◆ Prompt
Write out each line below exactly as it appears.

Pixel coordinate grounding data:
+++++

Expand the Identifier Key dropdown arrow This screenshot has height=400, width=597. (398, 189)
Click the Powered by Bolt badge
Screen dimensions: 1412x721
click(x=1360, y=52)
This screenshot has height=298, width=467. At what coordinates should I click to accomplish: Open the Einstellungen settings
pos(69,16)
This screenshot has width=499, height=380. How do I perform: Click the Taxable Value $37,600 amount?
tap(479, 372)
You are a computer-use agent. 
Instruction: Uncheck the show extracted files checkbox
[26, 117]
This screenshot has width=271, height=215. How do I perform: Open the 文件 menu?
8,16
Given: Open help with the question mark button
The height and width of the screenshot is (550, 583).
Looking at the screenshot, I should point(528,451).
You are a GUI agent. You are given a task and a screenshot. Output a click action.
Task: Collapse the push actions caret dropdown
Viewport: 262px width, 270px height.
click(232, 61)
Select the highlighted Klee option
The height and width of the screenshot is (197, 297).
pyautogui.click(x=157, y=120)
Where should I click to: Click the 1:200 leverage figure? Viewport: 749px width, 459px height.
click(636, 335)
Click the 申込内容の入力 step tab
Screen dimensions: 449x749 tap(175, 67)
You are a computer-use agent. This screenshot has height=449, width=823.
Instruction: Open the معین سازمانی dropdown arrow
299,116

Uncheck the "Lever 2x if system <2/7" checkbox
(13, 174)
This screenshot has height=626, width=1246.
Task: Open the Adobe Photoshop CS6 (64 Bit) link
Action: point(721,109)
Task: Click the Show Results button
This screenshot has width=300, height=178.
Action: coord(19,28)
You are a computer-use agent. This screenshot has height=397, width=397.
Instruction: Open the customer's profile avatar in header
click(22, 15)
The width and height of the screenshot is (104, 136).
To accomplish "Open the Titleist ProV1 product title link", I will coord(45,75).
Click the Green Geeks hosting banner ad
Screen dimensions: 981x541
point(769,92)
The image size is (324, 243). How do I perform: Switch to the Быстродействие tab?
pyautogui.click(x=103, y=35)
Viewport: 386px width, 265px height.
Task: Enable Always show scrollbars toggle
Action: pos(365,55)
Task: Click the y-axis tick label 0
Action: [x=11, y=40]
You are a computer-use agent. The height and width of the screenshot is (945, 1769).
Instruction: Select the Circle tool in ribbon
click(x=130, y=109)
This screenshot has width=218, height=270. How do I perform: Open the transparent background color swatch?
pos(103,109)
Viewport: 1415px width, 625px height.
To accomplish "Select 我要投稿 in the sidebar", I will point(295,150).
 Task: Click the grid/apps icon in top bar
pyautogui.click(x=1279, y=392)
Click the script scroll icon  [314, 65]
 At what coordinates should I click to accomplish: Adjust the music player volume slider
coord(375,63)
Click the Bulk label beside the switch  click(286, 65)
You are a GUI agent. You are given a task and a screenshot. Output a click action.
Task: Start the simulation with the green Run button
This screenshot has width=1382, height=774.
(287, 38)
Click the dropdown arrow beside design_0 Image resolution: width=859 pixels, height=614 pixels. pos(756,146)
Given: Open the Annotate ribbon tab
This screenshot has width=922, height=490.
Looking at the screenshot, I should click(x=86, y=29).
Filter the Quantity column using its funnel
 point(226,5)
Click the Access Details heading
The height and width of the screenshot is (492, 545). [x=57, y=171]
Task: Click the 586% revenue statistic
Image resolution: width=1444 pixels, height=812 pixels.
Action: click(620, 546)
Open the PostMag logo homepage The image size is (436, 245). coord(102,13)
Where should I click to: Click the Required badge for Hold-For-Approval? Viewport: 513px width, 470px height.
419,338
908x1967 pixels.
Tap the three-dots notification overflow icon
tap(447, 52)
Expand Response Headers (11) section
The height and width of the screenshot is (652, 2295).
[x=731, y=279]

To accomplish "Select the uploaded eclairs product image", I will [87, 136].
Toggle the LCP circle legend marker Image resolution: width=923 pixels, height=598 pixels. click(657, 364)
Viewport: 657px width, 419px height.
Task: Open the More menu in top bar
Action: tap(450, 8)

+++++

◆ Answer below
Expand the Identifier Key dropdown arrow This screenshot has height=400, width=597. (398, 189)
Click the Powered by Bolt badge
Screen dimensions: 1412x721
click(x=1360, y=52)
This screenshot has height=298, width=467. At what coordinates should I click to accomplish: Open the Einstellungen settings
pos(69,16)
This screenshot has width=499, height=380. How do I perform: Click the Taxable Value $37,600 amount?
tap(479, 372)
You are a computer-use agent. 
Instruction: Uncheck the show extracted files checkbox
[26, 117]
This screenshot has width=271, height=215. How do I perform: Open the 文件 menu?
8,16
Given: Open help with the question mark button
The height and width of the screenshot is (550, 583).
Looking at the screenshot, I should point(528,451).
You are a GUI agent. You are given a task and a screenshot. Output a click action.
Task: Collapse the push actions caret dropdown
Viewport: 262px width, 270px height.
click(232, 61)
Select the highlighted Klee option
The height and width of the screenshot is (197, 297).
pyautogui.click(x=157, y=120)
Where should I click to: Click the 1:200 leverage figure? Viewport: 749px width, 459px height.
click(636, 335)
Click the 申込内容の入力 step tab
Screen dimensions: 449x749 tap(175, 67)
You are a computer-use agent. This screenshot has height=449, width=823.
Instruction: Open the معین سازمانی dropdown arrow
299,116

Uncheck the "Lever 2x if system <2/7" checkbox
(13, 174)
This screenshot has height=626, width=1246.
Task: Open the Adobe Photoshop CS6 (64 Bit) link
Action: point(721,109)
Task: Click the Show Results button
This screenshot has width=300, height=178.
Action: coord(19,28)
You are a computer-use agent. This screenshot has height=397, width=397.
Instruction: Open the customer's profile avatar in header
click(22, 15)
The width and height of the screenshot is (104, 136).
To accomplish "Open the Titleist ProV1 product title link", I will coord(45,75).
Click the Green Geeks hosting banner ad
Screen dimensions: 981x541
point(769,92)
The image size is (324, 243). How do I perform: Switch to the Быстродействие tab?
pyautogui.click(x=103, y=35)
Viewport: 386px width, 265px height.
Task: Enable Always show scrollbars toggle
Action: pos(365,55)
Task: Click the y-axis tick label 0
Action: [x=11, y=40]
You are a computer-use agent. The height and width of the screenshot is (945, 1769).
Instruction: Select the Circle tool in ribbon
click(x=130, y=109)
This screenshot has width=218, height=270. How do I perform: Open the transparent background color swatch?
pos(103,109)
Viewport: 1415px width, 625px height.
To accomplish "Select 我要投稿 in the sidebar", I will point(295,150).
 Task: Click the grid/apps icon in top bar
pyautogui.click(x=1279, y=392)
Click the script scroll icon  [314, 65]
 At what coordinates should I click to accomplish: Adjust the music player volume slider
coord(375,63)
Click the Bulk label beside the switch  click(286, 65)
You are a GUI agent. You are given a task and a screenshot. Output a click action.
Task: Start the simulation with the green Run button
This screenshot has width=1382, height=774.
(287, 38)
Click the dropdown arrow beside design_0 Image resolution: width=859 pixels, height=614 pixels. pos(756,146)
Given: Open the Annotate ribbon tab
This screenshot has width=922, height=490.
Looking at the screenshot, I should click(x=86, y=29).
Filter the Quantity column using its funnel
 point(226,5)
Click the Access Details heading
The height and width of the screenshot is (492, 545). [x=57, y=171]
Task: Click the 586% revenue statistic
Image resolution: width=1444 pixels, height=812 pixels.
Action: click(620, 546)
Open the PostMag logo homepage The image size is (436, 245). coord(102,13)
Where should I click to: Click the Required badge for Hold-For-Approval? Viewport: 513px width, 470px height.
419,338
908x1967 pixels.
Tap the three-dots notification overflow icon
tap(447, 52)
Expand Response Headers (11) section
The height and width of the screenshot is (652, 2295).
[x=731, y=279]

To accomplish "Select the uploaded eclairs product image", I will [87, 136].
Toggle the LCP circle legend marker Image resolution: width=923 pixels, height=598 pixels. click(657, 364)
Viewport: 657px width, 419px height.
Task: Open the More menu in top bar
Action: tap(450, 8)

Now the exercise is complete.